Task description
Retype the lines starting at the one containing "Screen dimensions: 707x460" and ending at the one containing "Looking at the screenshot, I should [x=235, y=260].", both included, with every character unchanged.

Listed records
-.-.-
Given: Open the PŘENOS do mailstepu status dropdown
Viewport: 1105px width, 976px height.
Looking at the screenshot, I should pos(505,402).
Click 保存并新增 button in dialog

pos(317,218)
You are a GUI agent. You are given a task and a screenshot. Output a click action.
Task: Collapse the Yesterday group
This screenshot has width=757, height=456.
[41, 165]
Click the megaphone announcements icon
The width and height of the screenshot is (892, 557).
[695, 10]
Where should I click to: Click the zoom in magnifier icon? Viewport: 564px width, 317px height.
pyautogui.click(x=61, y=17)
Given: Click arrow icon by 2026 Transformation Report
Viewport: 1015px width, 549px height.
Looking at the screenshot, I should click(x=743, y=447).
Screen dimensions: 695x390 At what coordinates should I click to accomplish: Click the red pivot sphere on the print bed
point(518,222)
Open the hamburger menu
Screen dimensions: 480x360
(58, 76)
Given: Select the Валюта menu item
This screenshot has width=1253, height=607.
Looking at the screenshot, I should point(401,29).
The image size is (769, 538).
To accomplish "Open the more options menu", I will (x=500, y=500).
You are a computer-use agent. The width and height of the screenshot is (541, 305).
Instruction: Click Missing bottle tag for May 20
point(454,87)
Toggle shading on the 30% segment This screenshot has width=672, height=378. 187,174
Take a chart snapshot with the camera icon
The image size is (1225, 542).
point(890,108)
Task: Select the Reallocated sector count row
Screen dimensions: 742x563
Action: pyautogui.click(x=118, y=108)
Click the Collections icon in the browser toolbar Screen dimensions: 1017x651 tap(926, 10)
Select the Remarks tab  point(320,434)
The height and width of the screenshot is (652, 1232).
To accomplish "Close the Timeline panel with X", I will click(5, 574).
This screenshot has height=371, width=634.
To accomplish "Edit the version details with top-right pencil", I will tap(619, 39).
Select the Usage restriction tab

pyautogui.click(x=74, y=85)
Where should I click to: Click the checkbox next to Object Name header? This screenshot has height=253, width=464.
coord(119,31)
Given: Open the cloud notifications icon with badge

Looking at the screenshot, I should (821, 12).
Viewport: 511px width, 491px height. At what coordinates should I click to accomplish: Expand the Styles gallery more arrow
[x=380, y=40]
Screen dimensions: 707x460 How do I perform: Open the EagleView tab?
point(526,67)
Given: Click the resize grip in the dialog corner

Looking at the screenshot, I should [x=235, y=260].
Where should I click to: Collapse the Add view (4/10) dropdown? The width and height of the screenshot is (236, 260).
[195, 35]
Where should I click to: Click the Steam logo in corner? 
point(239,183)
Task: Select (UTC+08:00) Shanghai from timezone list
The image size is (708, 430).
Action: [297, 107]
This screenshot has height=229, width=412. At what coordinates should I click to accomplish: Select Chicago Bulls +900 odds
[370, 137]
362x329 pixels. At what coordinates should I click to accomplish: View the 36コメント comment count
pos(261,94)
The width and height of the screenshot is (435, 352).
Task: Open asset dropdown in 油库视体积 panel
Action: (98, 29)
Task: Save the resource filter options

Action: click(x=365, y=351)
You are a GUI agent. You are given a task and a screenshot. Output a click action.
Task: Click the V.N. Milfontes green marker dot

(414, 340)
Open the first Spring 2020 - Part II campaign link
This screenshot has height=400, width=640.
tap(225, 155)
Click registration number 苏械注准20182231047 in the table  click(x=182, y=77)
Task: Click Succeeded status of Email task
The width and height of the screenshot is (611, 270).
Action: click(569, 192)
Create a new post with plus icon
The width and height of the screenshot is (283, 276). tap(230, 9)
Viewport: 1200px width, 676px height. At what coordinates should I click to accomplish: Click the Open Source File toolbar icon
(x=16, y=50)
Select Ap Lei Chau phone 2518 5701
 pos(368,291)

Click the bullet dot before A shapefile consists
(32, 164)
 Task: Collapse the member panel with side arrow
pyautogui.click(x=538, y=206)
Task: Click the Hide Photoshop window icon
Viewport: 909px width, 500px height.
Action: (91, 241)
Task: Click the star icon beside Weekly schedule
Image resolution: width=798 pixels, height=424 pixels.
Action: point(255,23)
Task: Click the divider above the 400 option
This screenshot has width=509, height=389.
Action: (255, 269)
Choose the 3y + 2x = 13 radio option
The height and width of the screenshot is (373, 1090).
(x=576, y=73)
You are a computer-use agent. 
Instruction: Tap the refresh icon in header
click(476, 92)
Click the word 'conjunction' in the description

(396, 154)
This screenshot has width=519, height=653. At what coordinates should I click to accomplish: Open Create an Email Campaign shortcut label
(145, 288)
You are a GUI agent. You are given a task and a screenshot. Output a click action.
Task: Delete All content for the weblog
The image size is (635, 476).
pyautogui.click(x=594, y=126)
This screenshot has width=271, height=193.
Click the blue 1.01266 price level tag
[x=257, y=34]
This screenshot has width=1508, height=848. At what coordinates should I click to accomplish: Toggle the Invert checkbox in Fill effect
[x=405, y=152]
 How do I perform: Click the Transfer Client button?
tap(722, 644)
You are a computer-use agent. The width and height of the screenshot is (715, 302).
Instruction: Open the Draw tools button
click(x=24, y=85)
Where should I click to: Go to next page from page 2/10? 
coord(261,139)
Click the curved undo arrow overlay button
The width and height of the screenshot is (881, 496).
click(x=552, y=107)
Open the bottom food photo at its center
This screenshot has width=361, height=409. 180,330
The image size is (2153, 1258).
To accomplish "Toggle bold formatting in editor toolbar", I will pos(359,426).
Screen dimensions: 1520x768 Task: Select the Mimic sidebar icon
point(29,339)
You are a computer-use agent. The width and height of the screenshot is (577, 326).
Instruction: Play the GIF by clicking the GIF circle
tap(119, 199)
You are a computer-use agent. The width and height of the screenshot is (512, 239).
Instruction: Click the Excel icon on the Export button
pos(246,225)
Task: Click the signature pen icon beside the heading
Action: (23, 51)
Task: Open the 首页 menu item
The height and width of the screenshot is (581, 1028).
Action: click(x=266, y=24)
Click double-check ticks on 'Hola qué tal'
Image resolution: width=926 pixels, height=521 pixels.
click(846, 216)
-.-.-
Correct response
Screen dimensions: 707x460 How do I perform: Open the EagleView tab?
point(526,67)
Given: Click the resize grip in the dialog corner

Looking at the screenshot, I should [x=235, y=260].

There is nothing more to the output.